Federal law does protect your right to participate in the legal process. Foster parents must receive notice of any court proceeding involving the child, and they have a right to be heard at those hearings. That right doesn’t automatically make you a legal party to the case, but it means the court must give you an opportunity to share information about how the child is doing in your home.4Office of the Law Revision Counsel. United States Code Title 42 – Section 675
You’ll also be expected to support the child’s relationship with their biological family. In practice, this often means transporting the child to scheduled visits with birth parents, keeping a positive tone when the child talks about their family, and cooperating with the reunification plan even when it feels like the wrong outcome. Reunification with the biological family is the primary goal in most cases, and the system expects foster parents to work toward it. If that idea feels impossible to you, it’s worth sitting with that honestly before starting the process.
Once a child is placed in your home, the real work begins. A caseworker will visit monthly to check on the child’s well-being and talk with both you and the child. You’ll attend court review hearings, typically every six months, where the judge evaluates the child’s permanency plan. You may also attend school meetings, therapy sessions, and medical appointments, depending on the child’s needs and what the agency asks of you.
Respite care is available in most states to give you a break when you need one. Another approved caregiver watches the foster child for a few hours or a few days while you recharge. Don’t treat this as a last resort. Experienced foster parents use respite care regularly, and doing so doesn’t reflect poorly on you. Burnout is one of the top reasons foster parents quit, and respite care exists specifically to prevent it.
Not every placement works out, and that’s not always a failure.
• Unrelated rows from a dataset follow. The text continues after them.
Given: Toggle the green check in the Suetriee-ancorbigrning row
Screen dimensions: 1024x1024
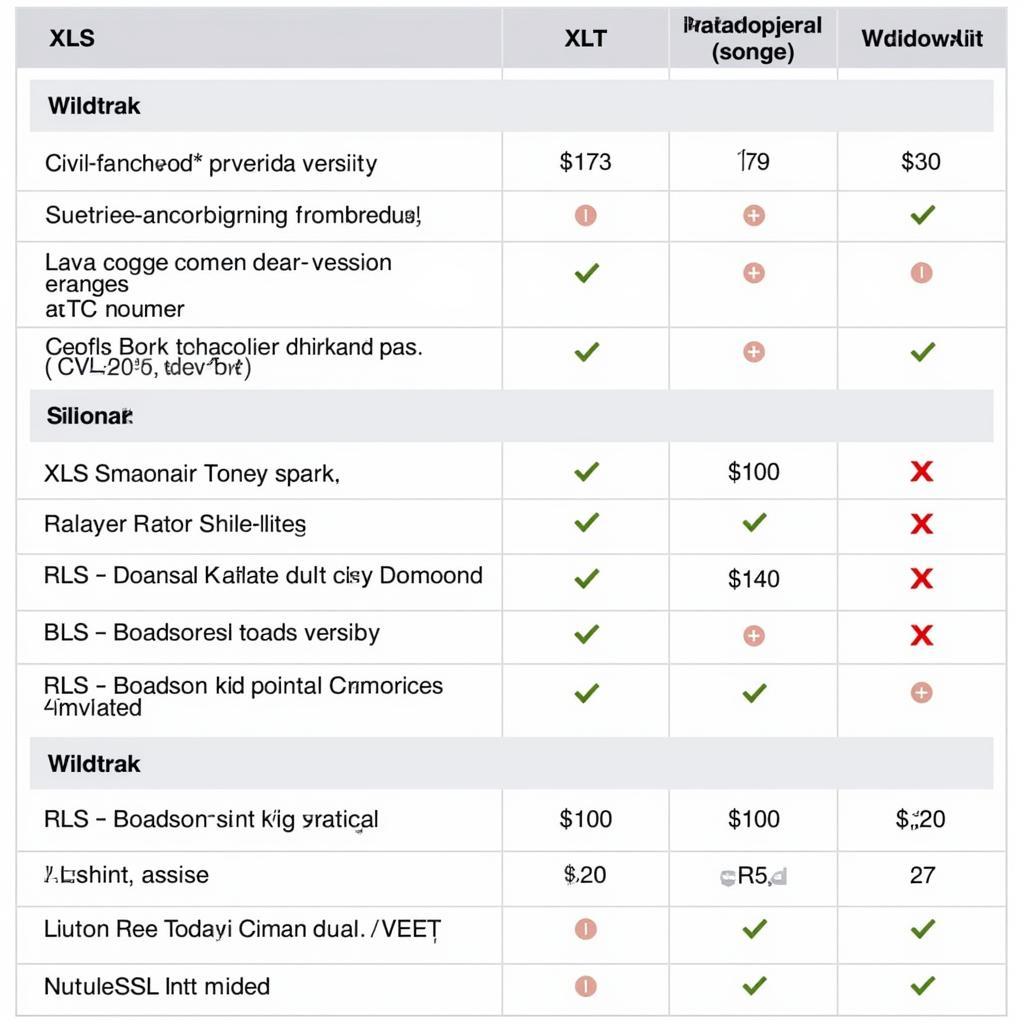Looking at the screenshot, I should [x=922, y=215].
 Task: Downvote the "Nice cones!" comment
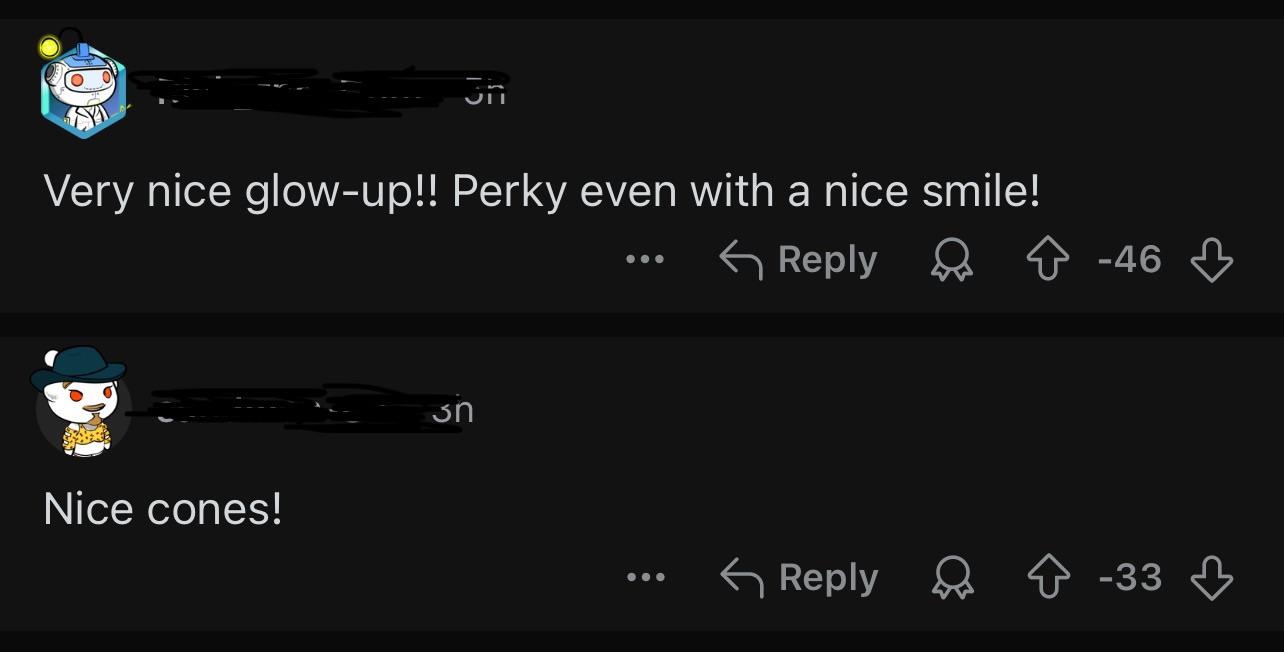point(1211,578)
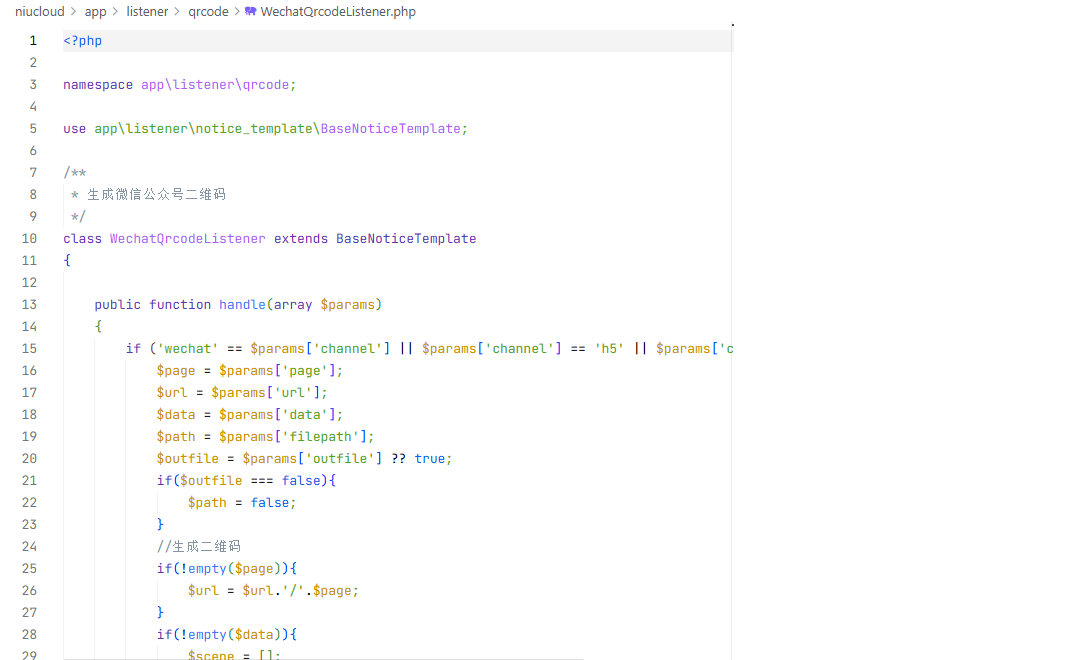
Task: Click the PHP elephant file icon in breadcrumb
Action: pyautogui.click(x=250, y=12)
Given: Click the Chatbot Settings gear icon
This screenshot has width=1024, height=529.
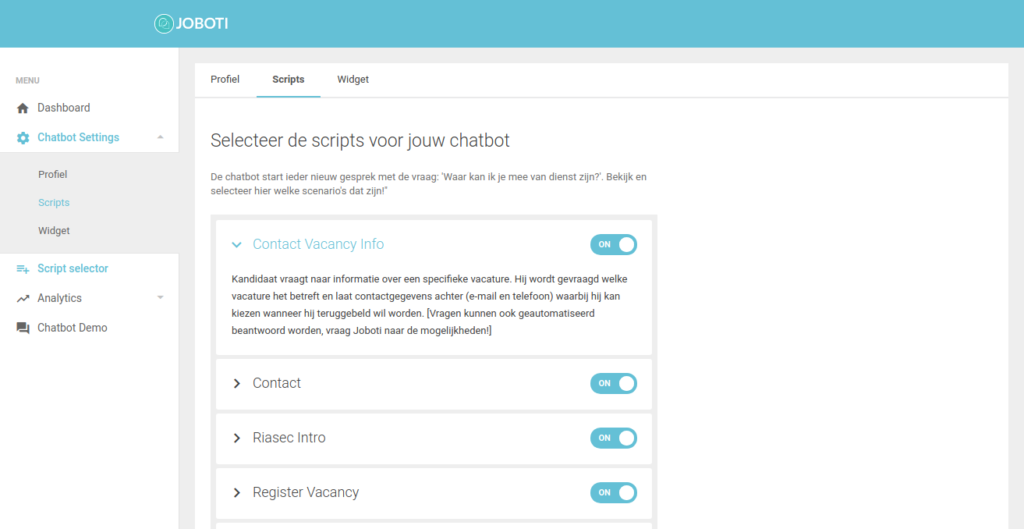Looking at the screenshot, I should (x=23, y=138).
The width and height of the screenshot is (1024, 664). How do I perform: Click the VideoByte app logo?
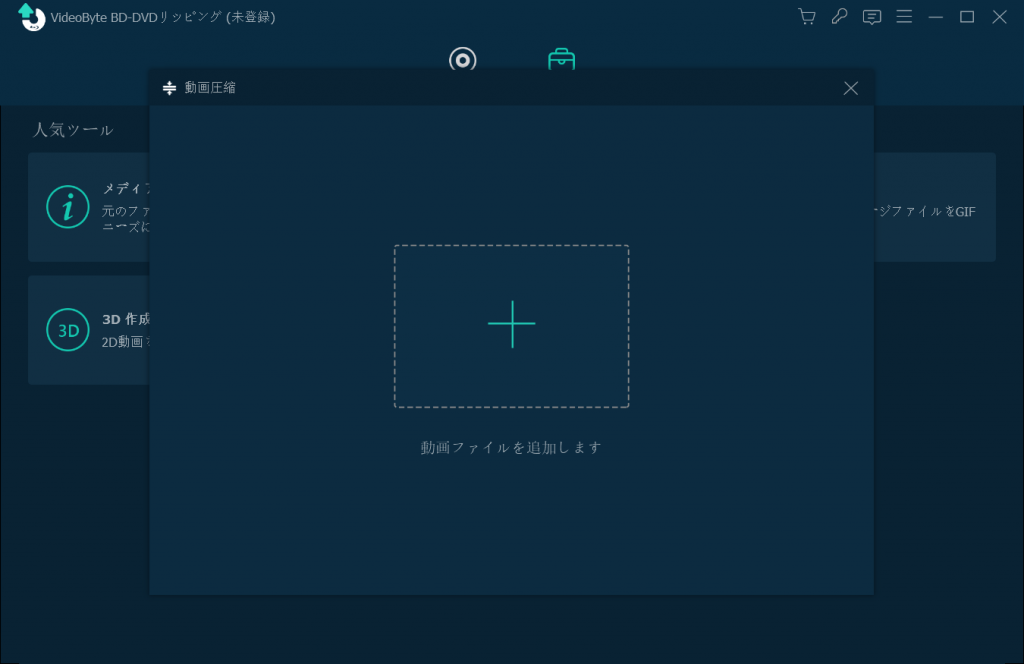coord(32,17)
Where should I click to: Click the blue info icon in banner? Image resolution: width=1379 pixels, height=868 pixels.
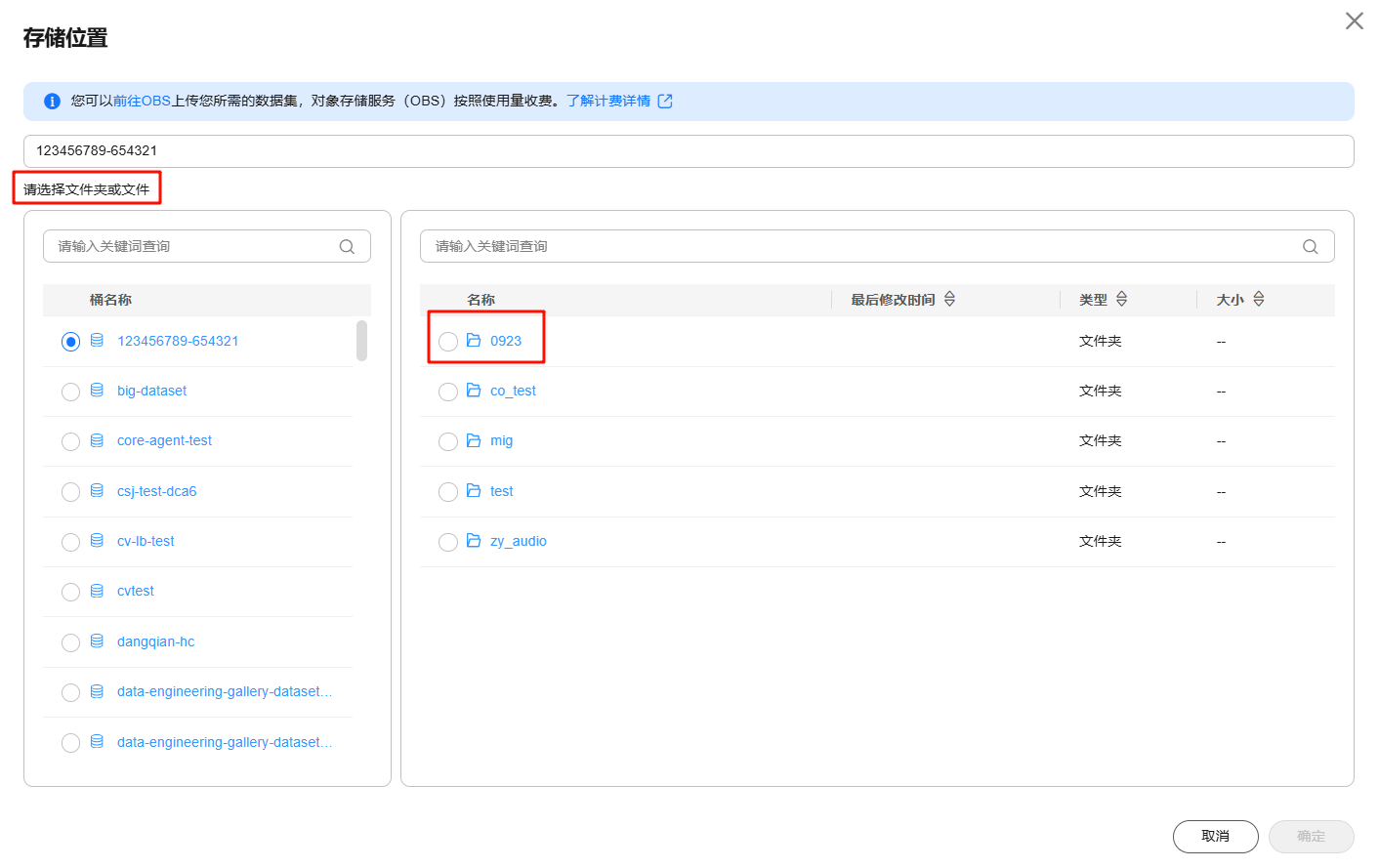53,102
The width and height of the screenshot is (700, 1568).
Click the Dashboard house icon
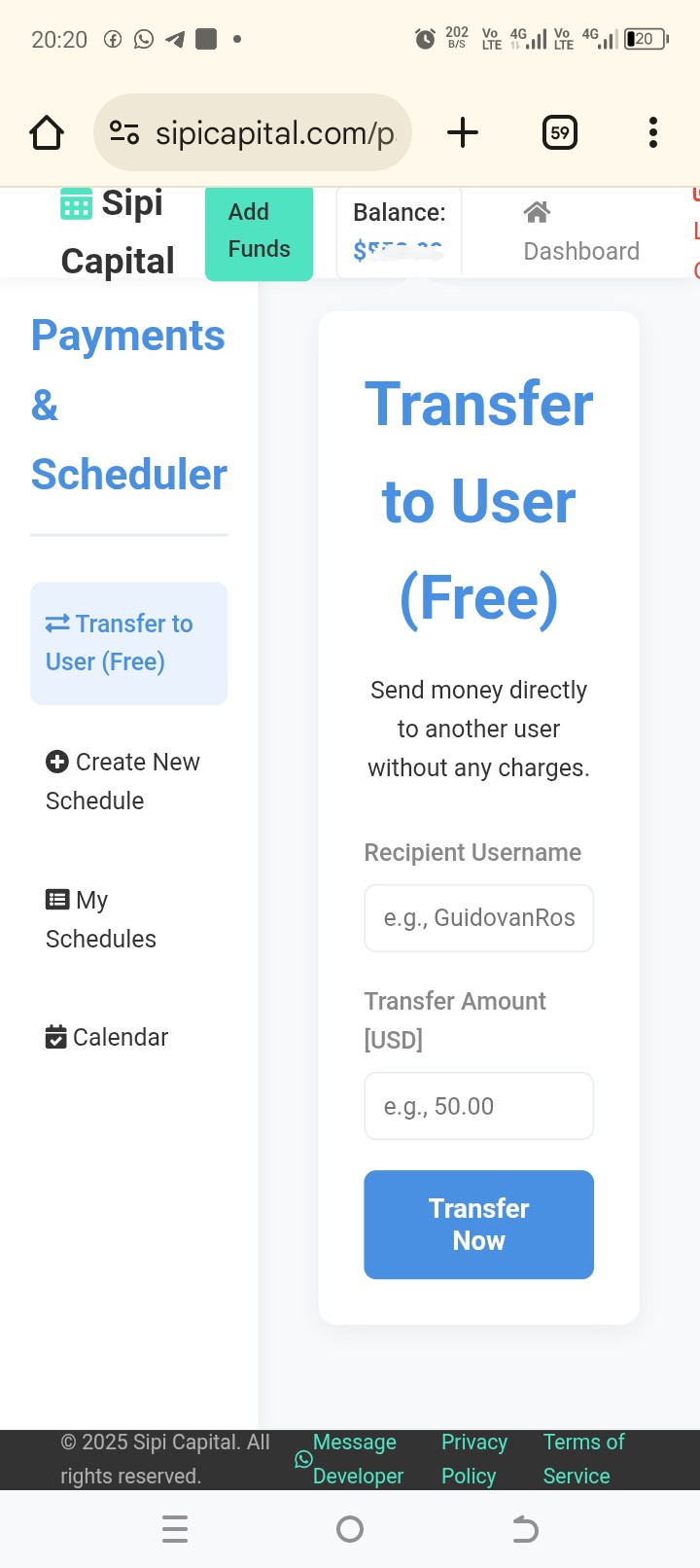[537, 211]
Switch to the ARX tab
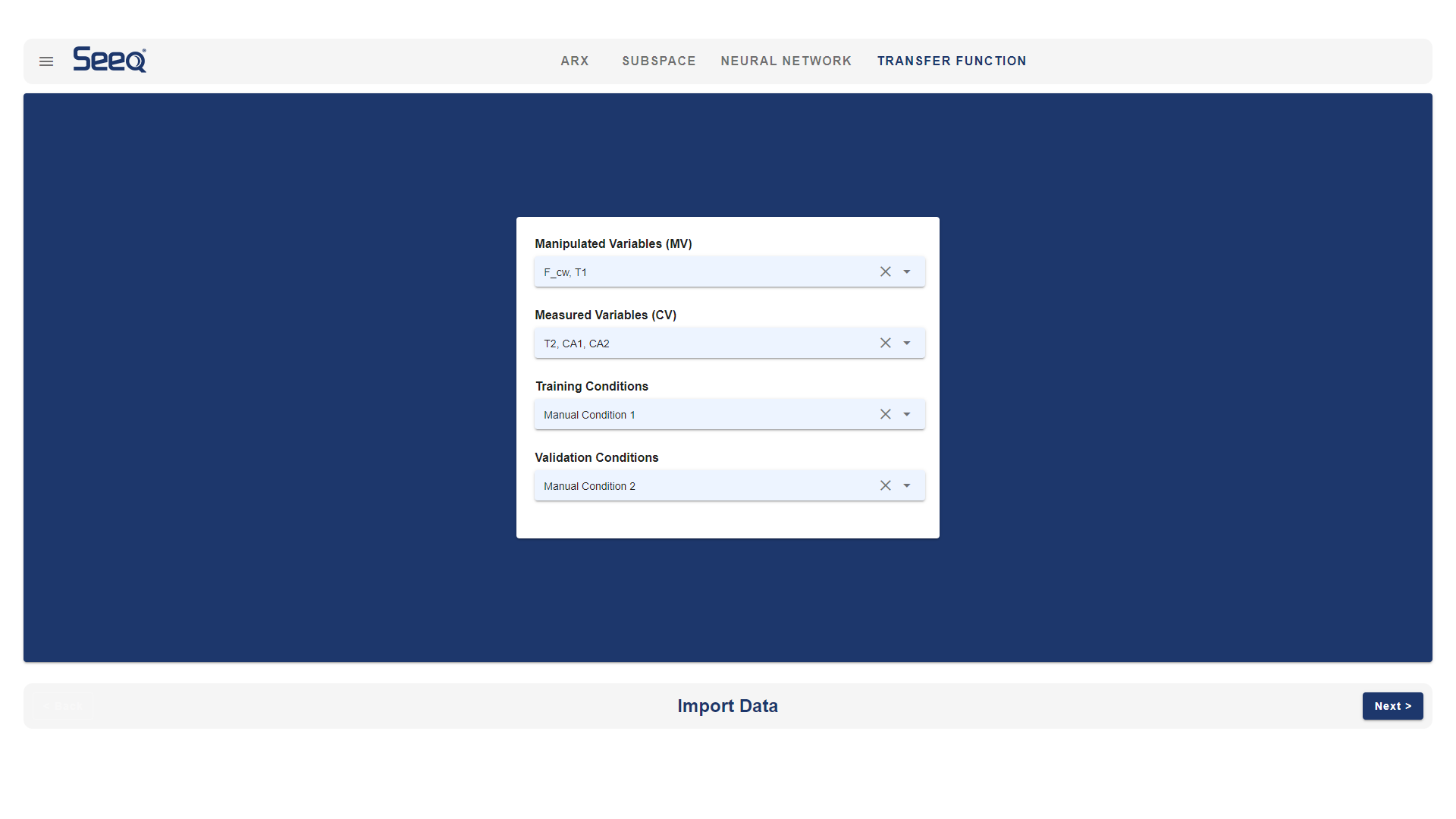1456x819 pixels. click(575, 61)

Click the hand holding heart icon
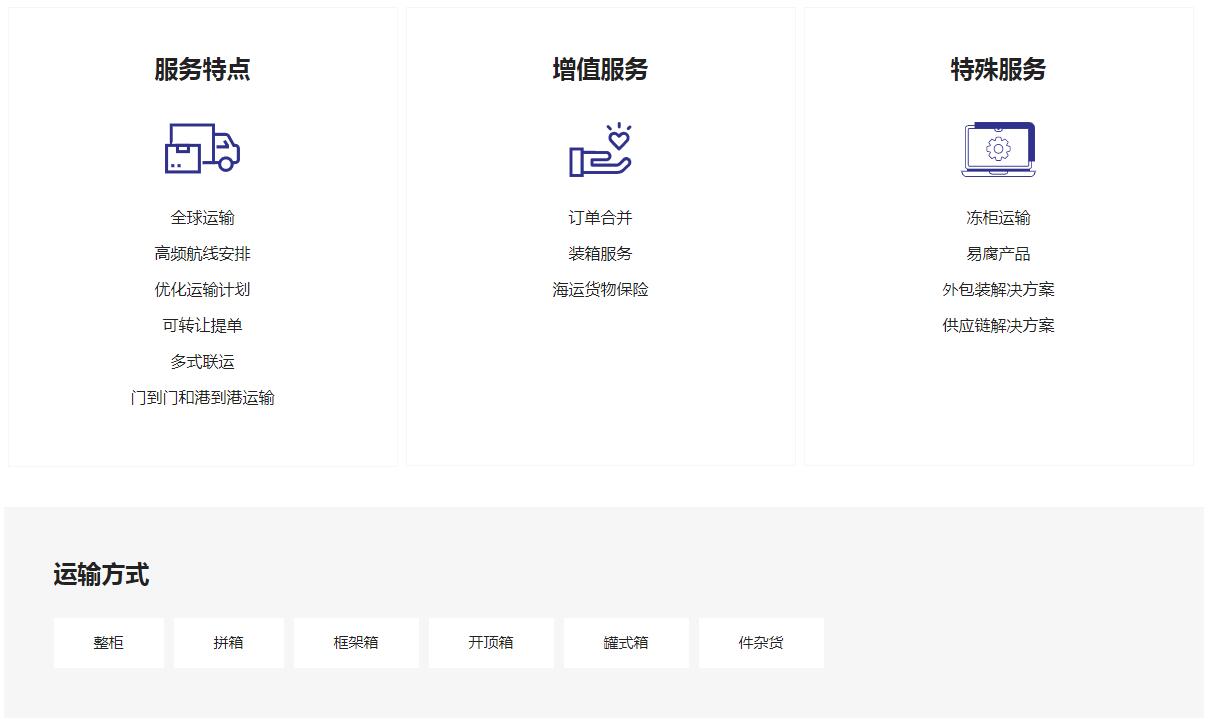coord(600,150)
Sometimes a child’s needs exceed what your household can provide, or the match simply isn’t right. If a placement is breaking down, contact your caseworker early rather than waiting until you’re in crisis. The agency would rather help stabilize a struggling placement or plan a smooth transition than deal with an emergency removal. Foster parents who ask for help keep fostering longer than those who try to power through alone.
The first concrete step is contacting an agency. You can reach your state’s child welfare office directly, work with a licensed private agency, or call the national AdoptUSKids information line at 888-200-4005 to be connected with resources in your area. Most agencies hold regular orientation sessions where you can ask questions and get a realistic preview of what fostering involves before committing to the full application. Attending an orientation doesn’t obligate you to anything, and it’s the fastest way to find out whether fostering is the right fit for your family.